→ EXERCISE 1: In the asylum judgment, on what date was the applicant's shop bombed?
→ EXERCISE 2: Carry the asylum judgment forward from its final paragraph.

Neutral Citation: [2015] IEHC 399

THE HIGH COURT

JUDICIAL REVIEW

Record No. 2010 / 38 JR

IN THE MATTER OF THE REFUGEE ACT 1996 (AS AMENDED), IN THE MATTER OF THE IMMIGRATION ACT 1999 IN THE MATTER OF THE ILLEGAL IMMIGRANTS (TRAFFICKING) ACT 2000 AND IN THE MATTER OF THE EUROPEAN CONVENTION ON HUMAN RIGHTS ACT 2003 Section 3(1)




BETWEEN/

G.N. [PAKISTAN]
Applicant
AND

REFUGEE APPEALS TRIBUNAL THE MINISTER FOR JUSTICE, EQUALITY AND LAW REFORM ATTORNEY GENERAL

Respondents

JUDGMENT of Ms. Justice Stewart delivered on the 26th day of June, 2015

1. This is telescoped hearing for judicial review seeking certiorari to quash a decision of the Refugee Appeals Tribunal dated 29th September, 2009, affirming the recommendation of the Offices of the Refugee Application Commission that the applicant should not be declared a refugee, and remitting the appeal of the applicant for de novo consideration by a different tribunal member.

BACKGROUND
2. The applicant is a national of Pakistan and was born on 23rd March, 1973, in the north western area of Pakistan. His stated difficulties arose as a result of the conflict between the Taliban and the government forces. The following is the applicant’s account of the events that gave rise to the alleged persecution.

3. The applicant married a woman from Gondo on 26th June, 2007, which is located in Swat Valley, an area controlled by the Taliban, and he visited his wife's family there regularly. On 10th March, 2008, government forces killed a number of Taliban supporters. On 18th March, 2008, Taliban members called to his in-laws’ house and warned him to provide them with information in respect of his contacts with the state authorities. He believes he was suspected on account of not being from the area. On 28th March, 2008, shots were fired at him. On 3rd April, 2008, his wife was with him at her parent’s house when the Taliban again arrived. The applicant succeeded in fleeing. However, his parents-in-law were killed and his wife was abducted. He has not learned of her fate since then. His shop was bombed on 12th April, 2008, and he was again shot at on 5th May, 2008.

→ DATA FOR ANALYSIS:
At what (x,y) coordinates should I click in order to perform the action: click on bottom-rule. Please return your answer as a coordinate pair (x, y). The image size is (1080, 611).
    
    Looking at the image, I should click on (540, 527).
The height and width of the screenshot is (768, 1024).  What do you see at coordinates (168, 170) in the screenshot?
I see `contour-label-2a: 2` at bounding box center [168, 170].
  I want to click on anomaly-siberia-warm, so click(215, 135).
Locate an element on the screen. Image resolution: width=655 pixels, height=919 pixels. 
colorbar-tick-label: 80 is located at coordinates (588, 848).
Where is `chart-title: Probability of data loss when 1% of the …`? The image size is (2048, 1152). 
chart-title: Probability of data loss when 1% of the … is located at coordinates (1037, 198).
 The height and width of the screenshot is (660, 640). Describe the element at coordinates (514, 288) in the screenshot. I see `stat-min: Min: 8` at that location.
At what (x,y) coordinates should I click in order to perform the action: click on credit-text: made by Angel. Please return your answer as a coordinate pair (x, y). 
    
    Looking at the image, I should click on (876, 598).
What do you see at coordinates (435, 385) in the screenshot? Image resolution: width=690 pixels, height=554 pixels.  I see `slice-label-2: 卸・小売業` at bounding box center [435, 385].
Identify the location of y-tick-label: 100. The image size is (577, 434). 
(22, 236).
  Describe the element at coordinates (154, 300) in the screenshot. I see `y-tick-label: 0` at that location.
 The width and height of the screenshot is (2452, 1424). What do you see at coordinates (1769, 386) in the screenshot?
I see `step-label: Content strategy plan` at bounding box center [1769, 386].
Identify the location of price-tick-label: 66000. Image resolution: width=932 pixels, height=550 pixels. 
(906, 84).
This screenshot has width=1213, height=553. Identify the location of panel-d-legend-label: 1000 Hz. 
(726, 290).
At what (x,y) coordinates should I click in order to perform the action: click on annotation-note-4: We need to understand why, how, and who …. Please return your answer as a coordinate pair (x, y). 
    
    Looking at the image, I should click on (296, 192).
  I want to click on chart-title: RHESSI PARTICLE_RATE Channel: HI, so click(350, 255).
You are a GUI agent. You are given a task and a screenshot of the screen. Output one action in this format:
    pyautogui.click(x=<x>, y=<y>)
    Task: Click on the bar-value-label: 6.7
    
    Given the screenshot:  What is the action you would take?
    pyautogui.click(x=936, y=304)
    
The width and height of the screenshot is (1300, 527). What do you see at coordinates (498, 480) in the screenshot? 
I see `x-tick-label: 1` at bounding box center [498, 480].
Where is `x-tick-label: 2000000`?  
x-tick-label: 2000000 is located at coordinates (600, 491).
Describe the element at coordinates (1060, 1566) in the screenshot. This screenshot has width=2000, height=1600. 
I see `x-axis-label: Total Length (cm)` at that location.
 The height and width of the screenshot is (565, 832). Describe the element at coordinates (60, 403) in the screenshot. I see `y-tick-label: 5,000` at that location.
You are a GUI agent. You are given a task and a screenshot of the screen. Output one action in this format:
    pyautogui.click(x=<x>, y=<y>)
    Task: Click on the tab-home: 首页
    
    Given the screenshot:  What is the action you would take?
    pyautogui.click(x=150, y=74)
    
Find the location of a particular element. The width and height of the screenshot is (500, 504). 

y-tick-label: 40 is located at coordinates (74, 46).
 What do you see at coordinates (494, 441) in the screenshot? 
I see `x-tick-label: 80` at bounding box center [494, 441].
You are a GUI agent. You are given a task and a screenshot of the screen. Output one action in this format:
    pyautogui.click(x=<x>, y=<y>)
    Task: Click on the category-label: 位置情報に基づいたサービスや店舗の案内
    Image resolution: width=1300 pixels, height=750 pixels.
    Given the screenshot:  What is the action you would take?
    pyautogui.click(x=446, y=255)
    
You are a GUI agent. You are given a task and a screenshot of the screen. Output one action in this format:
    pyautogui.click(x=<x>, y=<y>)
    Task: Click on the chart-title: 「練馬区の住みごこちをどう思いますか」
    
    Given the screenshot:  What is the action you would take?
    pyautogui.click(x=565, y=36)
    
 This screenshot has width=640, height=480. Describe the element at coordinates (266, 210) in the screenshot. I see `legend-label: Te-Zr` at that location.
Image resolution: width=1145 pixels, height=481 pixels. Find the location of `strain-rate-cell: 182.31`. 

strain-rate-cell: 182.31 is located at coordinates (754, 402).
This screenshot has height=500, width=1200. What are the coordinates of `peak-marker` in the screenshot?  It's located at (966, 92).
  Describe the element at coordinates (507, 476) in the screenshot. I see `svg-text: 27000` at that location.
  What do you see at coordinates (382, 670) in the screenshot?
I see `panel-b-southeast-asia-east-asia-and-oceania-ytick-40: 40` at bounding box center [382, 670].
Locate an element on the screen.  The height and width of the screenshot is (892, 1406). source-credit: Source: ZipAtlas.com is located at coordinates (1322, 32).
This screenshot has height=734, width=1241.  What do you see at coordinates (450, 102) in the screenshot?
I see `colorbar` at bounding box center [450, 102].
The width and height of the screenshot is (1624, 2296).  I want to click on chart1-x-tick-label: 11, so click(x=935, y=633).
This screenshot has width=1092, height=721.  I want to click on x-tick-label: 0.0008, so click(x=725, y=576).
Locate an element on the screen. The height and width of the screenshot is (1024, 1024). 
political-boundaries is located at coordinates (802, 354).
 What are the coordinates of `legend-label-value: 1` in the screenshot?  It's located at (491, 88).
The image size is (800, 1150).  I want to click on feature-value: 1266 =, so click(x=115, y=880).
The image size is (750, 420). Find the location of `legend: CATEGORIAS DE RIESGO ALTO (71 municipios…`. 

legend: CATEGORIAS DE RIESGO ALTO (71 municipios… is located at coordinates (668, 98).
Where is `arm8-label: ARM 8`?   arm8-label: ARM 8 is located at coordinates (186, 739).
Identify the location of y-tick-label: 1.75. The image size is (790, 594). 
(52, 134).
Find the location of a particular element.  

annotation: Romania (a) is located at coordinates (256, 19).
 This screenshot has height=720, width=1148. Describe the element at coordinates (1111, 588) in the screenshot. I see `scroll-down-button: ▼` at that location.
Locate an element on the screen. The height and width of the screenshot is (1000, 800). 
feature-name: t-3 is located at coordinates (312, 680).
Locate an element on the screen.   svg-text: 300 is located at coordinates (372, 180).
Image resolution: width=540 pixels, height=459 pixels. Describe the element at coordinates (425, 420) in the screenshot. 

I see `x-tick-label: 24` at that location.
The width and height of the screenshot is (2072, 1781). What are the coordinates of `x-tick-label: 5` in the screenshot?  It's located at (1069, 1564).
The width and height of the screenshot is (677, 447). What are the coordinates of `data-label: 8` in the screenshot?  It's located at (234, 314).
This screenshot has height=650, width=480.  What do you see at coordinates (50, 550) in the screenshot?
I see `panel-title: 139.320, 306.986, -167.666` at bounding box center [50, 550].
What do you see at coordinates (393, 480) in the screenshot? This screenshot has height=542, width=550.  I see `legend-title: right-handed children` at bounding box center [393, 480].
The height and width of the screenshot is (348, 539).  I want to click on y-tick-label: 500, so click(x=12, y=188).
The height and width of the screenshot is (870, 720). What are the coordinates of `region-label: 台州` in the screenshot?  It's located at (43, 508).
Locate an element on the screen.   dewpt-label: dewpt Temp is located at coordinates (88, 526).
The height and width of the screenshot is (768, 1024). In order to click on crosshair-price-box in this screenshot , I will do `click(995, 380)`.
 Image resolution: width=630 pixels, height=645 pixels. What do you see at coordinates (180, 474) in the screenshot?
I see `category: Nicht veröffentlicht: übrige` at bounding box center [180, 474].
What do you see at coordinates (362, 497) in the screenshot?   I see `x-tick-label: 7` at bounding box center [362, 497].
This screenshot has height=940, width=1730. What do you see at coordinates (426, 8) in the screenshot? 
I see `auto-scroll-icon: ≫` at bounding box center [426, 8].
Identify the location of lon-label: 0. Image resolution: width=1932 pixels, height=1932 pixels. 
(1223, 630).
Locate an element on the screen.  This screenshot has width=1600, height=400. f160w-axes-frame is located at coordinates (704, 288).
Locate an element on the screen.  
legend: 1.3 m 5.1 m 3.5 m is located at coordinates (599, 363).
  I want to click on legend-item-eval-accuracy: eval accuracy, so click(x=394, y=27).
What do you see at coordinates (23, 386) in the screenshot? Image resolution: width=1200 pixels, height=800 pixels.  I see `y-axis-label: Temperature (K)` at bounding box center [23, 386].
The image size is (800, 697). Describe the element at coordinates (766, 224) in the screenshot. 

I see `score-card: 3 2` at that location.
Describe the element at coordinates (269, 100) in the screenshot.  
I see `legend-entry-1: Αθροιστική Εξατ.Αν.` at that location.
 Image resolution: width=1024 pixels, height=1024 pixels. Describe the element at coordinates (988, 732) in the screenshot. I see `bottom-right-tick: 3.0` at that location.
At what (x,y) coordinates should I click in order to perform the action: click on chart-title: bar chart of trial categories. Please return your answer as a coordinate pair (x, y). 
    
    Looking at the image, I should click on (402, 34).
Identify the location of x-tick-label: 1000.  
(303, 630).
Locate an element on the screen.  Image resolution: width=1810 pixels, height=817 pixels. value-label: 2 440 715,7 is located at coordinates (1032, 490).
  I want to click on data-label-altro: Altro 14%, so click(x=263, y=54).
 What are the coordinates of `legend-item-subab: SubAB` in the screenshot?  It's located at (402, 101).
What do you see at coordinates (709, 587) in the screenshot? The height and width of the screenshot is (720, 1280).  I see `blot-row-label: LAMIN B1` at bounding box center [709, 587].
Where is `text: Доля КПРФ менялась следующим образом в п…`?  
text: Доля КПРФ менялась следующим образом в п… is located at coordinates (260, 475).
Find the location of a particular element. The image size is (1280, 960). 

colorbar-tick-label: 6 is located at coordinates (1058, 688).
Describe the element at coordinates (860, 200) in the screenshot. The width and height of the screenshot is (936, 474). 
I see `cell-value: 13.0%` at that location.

→ WRITTEN ANSWER 1: 12th April, 2008.

→ WRITTEN ANSWER 2:
4. The applicant states that he made arrangements with an agent; he fled Pakistan, arriving in Dublin airport on 15th July, 2008. The applicant applied for asylum on 16th July, 2008 on completed an ASY1 form shortly thereafter. A Pashto interpreter was provider for the s.11 interview, which was conducted on 9th February, 2009. The Offices of the Refugee Applications Commissioner (ORAC) issued the s.13 report in respect of the applicant’s claim, signed by two officers and dated 25th and 29th February, 2009. The recommendation contained therein was that the applicant not be declared a refugee. The commissioner made eight credibility findings against the applicant. The report goes on, under the heading ‘state protection’, to consider the availability state protection and the feasibility of internal relocation. The report does not make a definitive findings in relation to the aspect of state protection, but does state, in the final sentence at p.72 of the booklet: “It is considered difficult to believe that the Taliban would be able to track him down in Karachi and his alleged fear that they would do so is not considered to be a valid one.”

5. The applicant appealed the decision of the ORAC by form 1 notice of appeal, sent by the applicant’s solicitors on 1st April, 2009. The applicant attended at the offices of the Refugee Appeals Tribunal (RAT) on 26th August, 2009, for an oral hearing in respect of his claim.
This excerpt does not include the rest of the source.